Через мгновение ритмично забил барабан, потом замолк, и запел индеец. Надрывный и ломкий голос старого воина то возвышался, то пропадал — он пел о лучших временах, оплакивая судьбу племени шоуни, — некоторые кланы его уже снялись и ушли на запад от кровавых расправ белых людей. Роман увидел певца: он сидел возле самого большого вигвама, набросив на спину теплое одеяло, — видно, его старые кости постоянно мерзли.
Роман чувствовал, как через шерстяную рубашку впиваются в тело колючки ползучих растений, но лежал не шевелясь. Вдруг им овладела глубокая печаль… Совсем недавно ему пришлось преодолеть соблазн, что не снять скальп с того индейца. Каллен и старый полковник погибли. Черная Акула тоже. И старейшины пели о начале конца гордого народа…
Его внимание привлекли улыбающиеся индеанки с бронзоватой кожей, нянчившие детей. Теперь, когда мужчины поели, они хватали оставшиеся куски, вытаскивали еду из горшков, набивая ею жадные рты… пережевывая пищу для младенцев. Роман заметил стройную молодую индеанку, которая склонилась на своим ребенком и щекотала его толстый животик, звонко смеясь.
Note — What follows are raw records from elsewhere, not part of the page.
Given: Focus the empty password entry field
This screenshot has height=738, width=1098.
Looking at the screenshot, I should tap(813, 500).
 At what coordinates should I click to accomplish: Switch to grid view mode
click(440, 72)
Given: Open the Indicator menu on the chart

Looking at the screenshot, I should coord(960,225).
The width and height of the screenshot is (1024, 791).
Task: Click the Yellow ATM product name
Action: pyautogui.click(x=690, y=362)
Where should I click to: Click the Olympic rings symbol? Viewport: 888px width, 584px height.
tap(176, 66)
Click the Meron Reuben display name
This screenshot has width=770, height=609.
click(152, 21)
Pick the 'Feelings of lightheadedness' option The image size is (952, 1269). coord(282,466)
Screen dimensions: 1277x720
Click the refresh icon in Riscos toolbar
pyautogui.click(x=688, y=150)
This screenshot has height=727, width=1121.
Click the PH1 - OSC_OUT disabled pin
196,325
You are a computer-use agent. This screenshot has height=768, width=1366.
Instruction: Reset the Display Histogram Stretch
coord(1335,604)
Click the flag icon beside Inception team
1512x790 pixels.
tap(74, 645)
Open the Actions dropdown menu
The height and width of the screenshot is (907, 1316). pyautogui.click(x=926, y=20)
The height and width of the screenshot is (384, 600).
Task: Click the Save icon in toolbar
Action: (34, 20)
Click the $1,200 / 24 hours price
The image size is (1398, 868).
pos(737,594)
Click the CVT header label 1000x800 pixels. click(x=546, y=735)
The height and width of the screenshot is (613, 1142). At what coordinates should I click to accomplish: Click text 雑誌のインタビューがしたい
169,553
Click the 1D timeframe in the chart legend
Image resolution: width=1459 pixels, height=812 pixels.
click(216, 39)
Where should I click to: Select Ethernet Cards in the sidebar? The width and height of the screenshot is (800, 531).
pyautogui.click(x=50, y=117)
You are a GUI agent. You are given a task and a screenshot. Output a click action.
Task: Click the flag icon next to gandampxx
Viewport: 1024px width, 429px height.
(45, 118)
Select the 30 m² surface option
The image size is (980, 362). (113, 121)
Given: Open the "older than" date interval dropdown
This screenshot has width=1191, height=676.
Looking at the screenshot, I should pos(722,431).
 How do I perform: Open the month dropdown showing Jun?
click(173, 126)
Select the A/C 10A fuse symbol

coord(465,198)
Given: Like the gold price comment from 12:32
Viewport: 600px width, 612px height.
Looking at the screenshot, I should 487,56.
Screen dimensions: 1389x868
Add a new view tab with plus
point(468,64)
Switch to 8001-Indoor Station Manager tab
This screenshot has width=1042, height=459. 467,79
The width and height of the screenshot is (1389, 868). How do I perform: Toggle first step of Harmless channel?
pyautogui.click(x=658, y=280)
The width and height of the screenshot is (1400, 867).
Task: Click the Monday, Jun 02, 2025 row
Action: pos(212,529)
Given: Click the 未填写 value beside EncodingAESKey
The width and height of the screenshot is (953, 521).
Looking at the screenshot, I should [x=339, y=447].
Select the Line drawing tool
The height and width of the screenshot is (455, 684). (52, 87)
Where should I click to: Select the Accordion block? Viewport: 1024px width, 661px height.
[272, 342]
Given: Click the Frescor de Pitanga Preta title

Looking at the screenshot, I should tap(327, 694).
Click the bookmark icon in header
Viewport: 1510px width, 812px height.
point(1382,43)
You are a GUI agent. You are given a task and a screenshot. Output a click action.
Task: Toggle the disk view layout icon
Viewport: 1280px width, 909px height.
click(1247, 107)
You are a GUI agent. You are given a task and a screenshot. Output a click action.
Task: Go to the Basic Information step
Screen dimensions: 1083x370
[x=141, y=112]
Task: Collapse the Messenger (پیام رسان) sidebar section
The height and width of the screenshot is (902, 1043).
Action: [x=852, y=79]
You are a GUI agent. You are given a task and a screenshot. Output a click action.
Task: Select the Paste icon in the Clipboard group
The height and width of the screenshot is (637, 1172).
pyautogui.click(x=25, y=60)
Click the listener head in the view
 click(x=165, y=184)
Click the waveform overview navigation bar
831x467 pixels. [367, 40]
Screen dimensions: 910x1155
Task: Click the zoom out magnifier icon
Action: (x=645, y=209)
Как приятен был этот звук в ночном воздухе! И он вдруг подумал о Китти… Мальчик был того же возраста, что и Майкл.
Китти… Боже мой, несчастная Китти! Он не мог забыть ее лица, когда въезжал в Бунсборо, ведя за собой в поводу лошадь Каллена.
…В тот день он выехал из Хэрродтауна в прекрасном настроении: к ним наконец-то приехала сестра Сары с мужем, привезя с собой вещи, которые до сих пор считались большой роскошью на западе, и Сара настояла, чтобы он взял немного шоколада и большой кусок сахара для Китти.
Прибытие родственников, казалось, заставило Сару смириться с переездом в Хэрродтаун, и этим объяснялось его отличное настроение. И еще ему понравилось предложение Джима Хэррода баллотироваться этой осенью кандидатом в легислатуру…
Но в четырех милях от Бунсборо он увидел кобылу Каллена. Ее великолепные черные бока были заляпаны грязью, поводья свободно болтались… и ужас сковал Романа.
Пустив лошадь Каллена вперед, он следовал за ней, осторожно оглядываясь по сторонам, отыскивая взглядом неподкованных индейских пони. Но лишь у будущей паромной переправы он кое-что понял, и если он прав, то двоих здесь убили или тяжело ранили и двоих взяли в плен. Некоторые следы были затоптаны лошадьми из форта, но ему все время попадался на глаза след с примечательной отметиной в форме звездочки на копыте одного из индейских пони.